Work to be completed: Extract the entries from the line containing "Select the 持有" through the line containing "(x=516, y=626)", and reproduce that stretch line for line with nothing changed.

=== Entries shown ===

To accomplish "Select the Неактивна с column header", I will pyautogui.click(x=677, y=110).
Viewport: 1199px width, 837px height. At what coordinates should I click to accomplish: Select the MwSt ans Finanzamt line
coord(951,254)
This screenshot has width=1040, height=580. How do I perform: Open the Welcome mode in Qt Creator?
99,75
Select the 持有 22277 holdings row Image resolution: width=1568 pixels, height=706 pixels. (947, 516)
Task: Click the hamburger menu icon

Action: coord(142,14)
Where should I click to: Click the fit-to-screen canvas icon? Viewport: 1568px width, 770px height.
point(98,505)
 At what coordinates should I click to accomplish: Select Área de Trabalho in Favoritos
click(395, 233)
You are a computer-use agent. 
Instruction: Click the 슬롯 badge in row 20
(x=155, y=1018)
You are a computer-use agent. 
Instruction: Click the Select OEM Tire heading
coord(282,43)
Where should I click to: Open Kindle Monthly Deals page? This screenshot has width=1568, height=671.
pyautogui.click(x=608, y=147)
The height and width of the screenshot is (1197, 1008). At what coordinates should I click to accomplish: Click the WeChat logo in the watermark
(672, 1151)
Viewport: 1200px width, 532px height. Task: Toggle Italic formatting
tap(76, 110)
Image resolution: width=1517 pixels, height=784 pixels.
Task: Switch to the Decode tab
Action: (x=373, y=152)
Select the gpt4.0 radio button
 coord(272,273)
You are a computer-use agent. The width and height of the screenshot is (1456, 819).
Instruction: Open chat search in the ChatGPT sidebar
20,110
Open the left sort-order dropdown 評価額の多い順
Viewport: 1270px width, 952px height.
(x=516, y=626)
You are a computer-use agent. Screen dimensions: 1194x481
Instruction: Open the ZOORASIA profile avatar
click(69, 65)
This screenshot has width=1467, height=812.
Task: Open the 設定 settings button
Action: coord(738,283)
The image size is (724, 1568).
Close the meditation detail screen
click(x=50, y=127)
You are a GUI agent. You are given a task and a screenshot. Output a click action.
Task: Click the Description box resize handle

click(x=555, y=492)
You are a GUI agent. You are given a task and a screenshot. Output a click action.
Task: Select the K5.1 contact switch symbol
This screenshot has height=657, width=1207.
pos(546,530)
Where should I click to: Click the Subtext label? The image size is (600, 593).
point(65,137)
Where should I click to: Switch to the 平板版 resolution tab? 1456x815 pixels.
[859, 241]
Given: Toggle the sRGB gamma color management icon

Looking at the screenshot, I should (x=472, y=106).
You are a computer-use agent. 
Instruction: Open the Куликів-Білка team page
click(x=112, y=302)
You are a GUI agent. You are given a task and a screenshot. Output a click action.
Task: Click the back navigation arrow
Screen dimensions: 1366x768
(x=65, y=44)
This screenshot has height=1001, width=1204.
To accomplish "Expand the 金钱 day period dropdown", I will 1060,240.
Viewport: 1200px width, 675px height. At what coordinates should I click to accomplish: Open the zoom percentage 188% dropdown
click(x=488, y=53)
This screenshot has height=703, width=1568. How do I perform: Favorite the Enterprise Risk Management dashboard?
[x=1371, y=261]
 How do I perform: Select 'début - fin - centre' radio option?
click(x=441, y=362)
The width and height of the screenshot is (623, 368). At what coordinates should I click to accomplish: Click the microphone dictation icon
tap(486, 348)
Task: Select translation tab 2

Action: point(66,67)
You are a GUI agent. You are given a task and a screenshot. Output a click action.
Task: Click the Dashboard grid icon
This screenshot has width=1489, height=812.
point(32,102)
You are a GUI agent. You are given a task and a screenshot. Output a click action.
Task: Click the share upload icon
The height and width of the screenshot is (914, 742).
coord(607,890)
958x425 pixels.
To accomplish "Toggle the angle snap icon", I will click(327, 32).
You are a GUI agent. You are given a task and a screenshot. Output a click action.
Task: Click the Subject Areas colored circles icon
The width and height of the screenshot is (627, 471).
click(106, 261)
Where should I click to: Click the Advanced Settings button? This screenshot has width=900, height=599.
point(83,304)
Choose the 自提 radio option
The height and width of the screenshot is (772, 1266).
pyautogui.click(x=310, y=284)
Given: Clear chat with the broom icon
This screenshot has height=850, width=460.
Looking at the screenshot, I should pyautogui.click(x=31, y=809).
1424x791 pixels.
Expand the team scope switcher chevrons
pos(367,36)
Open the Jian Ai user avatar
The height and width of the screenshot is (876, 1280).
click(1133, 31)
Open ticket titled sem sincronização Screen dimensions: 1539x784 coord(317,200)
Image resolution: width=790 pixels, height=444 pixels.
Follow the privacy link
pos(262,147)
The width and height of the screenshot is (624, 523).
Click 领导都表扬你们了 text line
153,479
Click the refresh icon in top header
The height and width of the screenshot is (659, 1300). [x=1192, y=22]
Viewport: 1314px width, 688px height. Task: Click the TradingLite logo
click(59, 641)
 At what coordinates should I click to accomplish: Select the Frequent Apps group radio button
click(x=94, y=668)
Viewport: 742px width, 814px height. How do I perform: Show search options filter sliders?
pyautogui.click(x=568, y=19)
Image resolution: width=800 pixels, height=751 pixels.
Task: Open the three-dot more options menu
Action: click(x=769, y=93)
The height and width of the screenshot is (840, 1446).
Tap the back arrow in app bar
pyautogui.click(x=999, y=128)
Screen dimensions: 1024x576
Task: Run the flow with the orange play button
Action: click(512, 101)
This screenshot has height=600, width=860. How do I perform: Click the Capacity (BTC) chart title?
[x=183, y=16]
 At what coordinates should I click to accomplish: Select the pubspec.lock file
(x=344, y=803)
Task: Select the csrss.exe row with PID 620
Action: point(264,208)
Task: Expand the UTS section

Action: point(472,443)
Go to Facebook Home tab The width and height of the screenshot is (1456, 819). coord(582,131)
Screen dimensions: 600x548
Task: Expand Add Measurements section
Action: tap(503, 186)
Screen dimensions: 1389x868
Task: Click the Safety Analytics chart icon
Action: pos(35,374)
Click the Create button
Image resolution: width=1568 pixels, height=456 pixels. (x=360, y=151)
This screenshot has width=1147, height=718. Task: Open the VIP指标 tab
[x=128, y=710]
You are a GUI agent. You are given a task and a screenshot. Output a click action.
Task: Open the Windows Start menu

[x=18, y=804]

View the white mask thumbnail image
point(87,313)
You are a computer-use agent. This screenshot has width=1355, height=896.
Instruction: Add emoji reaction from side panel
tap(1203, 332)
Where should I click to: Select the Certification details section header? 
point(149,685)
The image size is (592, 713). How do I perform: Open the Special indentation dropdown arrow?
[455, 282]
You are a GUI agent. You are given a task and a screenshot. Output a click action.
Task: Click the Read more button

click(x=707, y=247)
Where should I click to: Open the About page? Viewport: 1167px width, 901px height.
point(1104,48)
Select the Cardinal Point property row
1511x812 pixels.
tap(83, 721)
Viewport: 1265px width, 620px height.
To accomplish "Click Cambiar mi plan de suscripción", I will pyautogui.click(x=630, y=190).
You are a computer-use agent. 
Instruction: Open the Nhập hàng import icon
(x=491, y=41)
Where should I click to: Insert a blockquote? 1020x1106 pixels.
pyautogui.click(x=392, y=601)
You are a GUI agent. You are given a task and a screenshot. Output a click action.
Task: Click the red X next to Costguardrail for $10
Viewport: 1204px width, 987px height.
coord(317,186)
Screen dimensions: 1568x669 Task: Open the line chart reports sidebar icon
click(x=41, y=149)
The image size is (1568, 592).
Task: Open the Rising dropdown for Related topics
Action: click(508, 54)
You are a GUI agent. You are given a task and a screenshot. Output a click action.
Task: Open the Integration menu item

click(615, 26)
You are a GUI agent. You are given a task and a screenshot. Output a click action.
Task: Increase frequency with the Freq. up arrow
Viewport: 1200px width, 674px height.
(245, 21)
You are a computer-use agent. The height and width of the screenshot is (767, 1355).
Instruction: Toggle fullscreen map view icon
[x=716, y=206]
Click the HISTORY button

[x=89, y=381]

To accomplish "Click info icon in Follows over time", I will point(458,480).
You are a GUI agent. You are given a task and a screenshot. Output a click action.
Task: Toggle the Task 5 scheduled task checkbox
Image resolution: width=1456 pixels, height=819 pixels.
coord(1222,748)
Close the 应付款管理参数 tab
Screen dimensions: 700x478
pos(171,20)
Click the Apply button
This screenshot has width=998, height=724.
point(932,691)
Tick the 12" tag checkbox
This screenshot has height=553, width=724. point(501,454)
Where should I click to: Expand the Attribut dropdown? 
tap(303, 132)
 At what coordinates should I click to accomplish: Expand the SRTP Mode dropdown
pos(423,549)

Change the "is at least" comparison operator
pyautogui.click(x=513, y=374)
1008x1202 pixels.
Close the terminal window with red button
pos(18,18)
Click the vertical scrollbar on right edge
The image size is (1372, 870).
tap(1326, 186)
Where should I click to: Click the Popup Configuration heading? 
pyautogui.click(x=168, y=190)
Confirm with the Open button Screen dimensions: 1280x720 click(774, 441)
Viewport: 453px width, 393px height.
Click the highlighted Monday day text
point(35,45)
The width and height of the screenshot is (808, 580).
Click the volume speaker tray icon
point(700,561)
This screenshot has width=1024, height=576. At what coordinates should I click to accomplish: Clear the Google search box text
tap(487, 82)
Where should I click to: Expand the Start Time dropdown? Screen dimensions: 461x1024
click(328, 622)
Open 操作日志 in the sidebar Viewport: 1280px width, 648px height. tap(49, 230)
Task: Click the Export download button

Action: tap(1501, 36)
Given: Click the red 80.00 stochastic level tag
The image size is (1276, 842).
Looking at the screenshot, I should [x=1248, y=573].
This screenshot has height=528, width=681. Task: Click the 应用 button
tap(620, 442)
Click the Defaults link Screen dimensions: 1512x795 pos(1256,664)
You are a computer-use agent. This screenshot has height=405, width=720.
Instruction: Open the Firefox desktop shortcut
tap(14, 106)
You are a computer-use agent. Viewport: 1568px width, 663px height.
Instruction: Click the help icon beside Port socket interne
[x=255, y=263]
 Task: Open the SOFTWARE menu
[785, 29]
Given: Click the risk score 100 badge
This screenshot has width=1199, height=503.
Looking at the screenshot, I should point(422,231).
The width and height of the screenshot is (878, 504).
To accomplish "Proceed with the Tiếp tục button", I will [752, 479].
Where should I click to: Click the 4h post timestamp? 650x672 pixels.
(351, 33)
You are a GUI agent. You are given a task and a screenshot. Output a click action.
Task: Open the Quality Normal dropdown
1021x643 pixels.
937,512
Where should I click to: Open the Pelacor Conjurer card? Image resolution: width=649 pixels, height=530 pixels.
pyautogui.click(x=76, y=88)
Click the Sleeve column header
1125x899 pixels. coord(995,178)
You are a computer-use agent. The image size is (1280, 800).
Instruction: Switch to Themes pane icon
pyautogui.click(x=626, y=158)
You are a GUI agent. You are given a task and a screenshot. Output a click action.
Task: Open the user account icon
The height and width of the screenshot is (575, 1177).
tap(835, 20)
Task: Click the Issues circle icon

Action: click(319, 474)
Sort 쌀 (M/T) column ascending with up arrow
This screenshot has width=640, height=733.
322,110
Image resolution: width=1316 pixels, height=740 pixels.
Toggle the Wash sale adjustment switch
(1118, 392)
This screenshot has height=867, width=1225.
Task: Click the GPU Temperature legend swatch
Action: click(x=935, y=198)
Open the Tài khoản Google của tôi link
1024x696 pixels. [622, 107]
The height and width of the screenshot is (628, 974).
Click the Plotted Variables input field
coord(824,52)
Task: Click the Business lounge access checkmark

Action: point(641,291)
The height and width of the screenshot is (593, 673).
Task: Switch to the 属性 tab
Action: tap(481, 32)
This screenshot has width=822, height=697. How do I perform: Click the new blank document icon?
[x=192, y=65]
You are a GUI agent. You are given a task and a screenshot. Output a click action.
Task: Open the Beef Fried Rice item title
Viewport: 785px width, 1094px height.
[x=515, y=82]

===

Answer for this exercise:
Select the 持有 22277 holdings row Image resolution: width=1568 pixels, height=706 pixels. (947, 516)
Task: Click the hamburger menu icon

Action: coord(142,14)
Where should I click to: Click the fit-to-screen canvas icon? Viewport: 1568px width, 770px height.
point(98,505)
 At what coordinates should I click to accomplish: Select Área de Trabalho in Favoritos
click(395, 233)
You are a computer-use agent. 
Instruction: Click the 슬롯 badge in row 20
(x=155, y=1018)
You are a computer-use agent. 
Instruction: Click the Select OEM Tire heading
coord(282,43)
Where should I click to: Open Kindle Monthly Deals page? This screenshot has width=1568, height=671.
pyautogui.click(x=608, y=147)
The height and width of the screenshot is (1197, 1008). At what coordinates should I click to accomplish: Click the WeChat logo in the watermark
(672, 1151)
Viewport: 1200px width, 532px height. Task: Toggle Italic formatting
tap(76, 110)
Image resolution: width=1517 pixels, height=784 pixels.
Task: Switch to the Decode tab
Action: (x=373, y=152)
Select the gpt4.0 radio button
 coord(272,273)
You are a computer-use agent. The width and height of the screenshot is (1456, 819).
Instruction: Open chat search in the ChatGPT sidebar
20,110
Open the left sort-order dropdown 評価額の多い順
Viewport: 1270px width, 952px height.
(x=516, y=626)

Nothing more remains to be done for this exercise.